Pedido de urgência foi protocolado no Senado no dia da entrada em vigor do decreto

Gabriel Rodrigues20 de julho de 2026 às 16:30
Oposição busca derrubar decreto de Lula sobre Internet

Senadores da oposição protocolaram um pedido de urgência para revogar o decreto do presidente Luiz Inácio Lula da Silva, que modifica a regulamentação do Marco Civil da Internet, logo no momento em que as alterações começaram a valer.

A solicitação, feita pelo senador Esperidião Amin (PP-SC) e respaldada por líderes de partidos como Hiran Gonçalves (PP-RR) e Carlos Portinho (PL-RJ), busca garantir que a proposta de decreto legislativo (PDL) que visa anular os efeitos do decreto presidencial seja apreciada diretamente pelo plenário do Senado, evitando trâmites na Comissão de Constituição e Justiça (CCJ).

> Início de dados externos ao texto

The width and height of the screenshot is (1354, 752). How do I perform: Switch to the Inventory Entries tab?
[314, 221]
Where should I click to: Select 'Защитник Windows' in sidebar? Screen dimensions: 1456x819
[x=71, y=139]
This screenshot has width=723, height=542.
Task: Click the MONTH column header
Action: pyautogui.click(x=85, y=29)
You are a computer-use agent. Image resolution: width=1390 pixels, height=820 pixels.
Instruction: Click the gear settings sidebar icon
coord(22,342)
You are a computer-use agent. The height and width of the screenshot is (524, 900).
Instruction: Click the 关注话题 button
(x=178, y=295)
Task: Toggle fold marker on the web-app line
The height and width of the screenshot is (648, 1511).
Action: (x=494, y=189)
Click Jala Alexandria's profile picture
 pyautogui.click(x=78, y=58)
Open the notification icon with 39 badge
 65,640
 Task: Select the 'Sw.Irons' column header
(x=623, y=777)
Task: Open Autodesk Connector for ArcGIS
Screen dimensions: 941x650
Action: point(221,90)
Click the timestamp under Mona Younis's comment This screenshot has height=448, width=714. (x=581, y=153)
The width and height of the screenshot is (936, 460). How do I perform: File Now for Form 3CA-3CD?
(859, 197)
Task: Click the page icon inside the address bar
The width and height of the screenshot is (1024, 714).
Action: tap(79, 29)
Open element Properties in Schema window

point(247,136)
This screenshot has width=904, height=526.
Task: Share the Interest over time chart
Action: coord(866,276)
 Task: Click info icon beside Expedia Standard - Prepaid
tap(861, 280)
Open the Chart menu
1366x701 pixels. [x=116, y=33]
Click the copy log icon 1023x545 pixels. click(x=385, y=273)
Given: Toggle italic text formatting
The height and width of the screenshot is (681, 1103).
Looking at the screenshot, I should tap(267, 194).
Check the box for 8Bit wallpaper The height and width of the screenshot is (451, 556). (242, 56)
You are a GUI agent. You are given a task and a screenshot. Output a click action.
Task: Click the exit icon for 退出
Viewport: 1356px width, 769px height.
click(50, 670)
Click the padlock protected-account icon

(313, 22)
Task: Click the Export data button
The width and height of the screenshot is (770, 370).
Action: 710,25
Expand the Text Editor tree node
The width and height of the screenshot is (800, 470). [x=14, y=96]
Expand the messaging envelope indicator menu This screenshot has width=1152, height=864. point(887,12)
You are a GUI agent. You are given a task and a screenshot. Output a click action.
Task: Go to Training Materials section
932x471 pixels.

A oposição articula ainda uma sessão extraordinária durante o recesso legislativo para deliberar sobre o tema.

O presidente do Senado, Davi Alcolumbre (União-AP), reuniu os quatro PDLs que buscam derrubar o decreto. Todos estão na CCJ, à espera de relator, mas a urgência pode eliminar essa etapa, permitindo uma discussão mais rápida.

O pedido enfrenta críticas em relação à inclusão de novas obrigações às plataformas por meio de um decreto, sem que houvesse um debate aprofundado no âmbito do Congresso Nacional. Assim, a fiscalização dos conteúdos pela Agência Nacional de Proteção de Dados (ANPD) e a atribuição de poder à Advocacia Geral da União (AGU) para notificar a remoção de conteúdos inadequados têm gerado polêmica.

Críticas aos novos decretos

Oposição argumenta que as mudanças na regulamentação podem colocar em risco a liberdade de expressão e que a ANPD não tem competência para atuar na regulação de conteúdo.

As novas regras impõem que plataformas digitais sejam responsabilizadas por conteúdos relacionados a crimes, exigindo, por exemplo, que empresas mantenham registro de dados de anúncios para possíveis reparações às vítimas. Para ajudar na proteção das mulheres, o decreto também estipula que as empresas devem agir para impedir a divulgação de conteúdo íntimo não consensual.

O Palácio do Planalto afirmou que as medidas visam coibir a disseminação de fraudes e violências, além de permitir uma resposta rápida a denúncias de conteúdos impróprios. Segundo informações do governo, os novos mecanismos são uma forma de proteção ao cidadão contra fraudes digitais.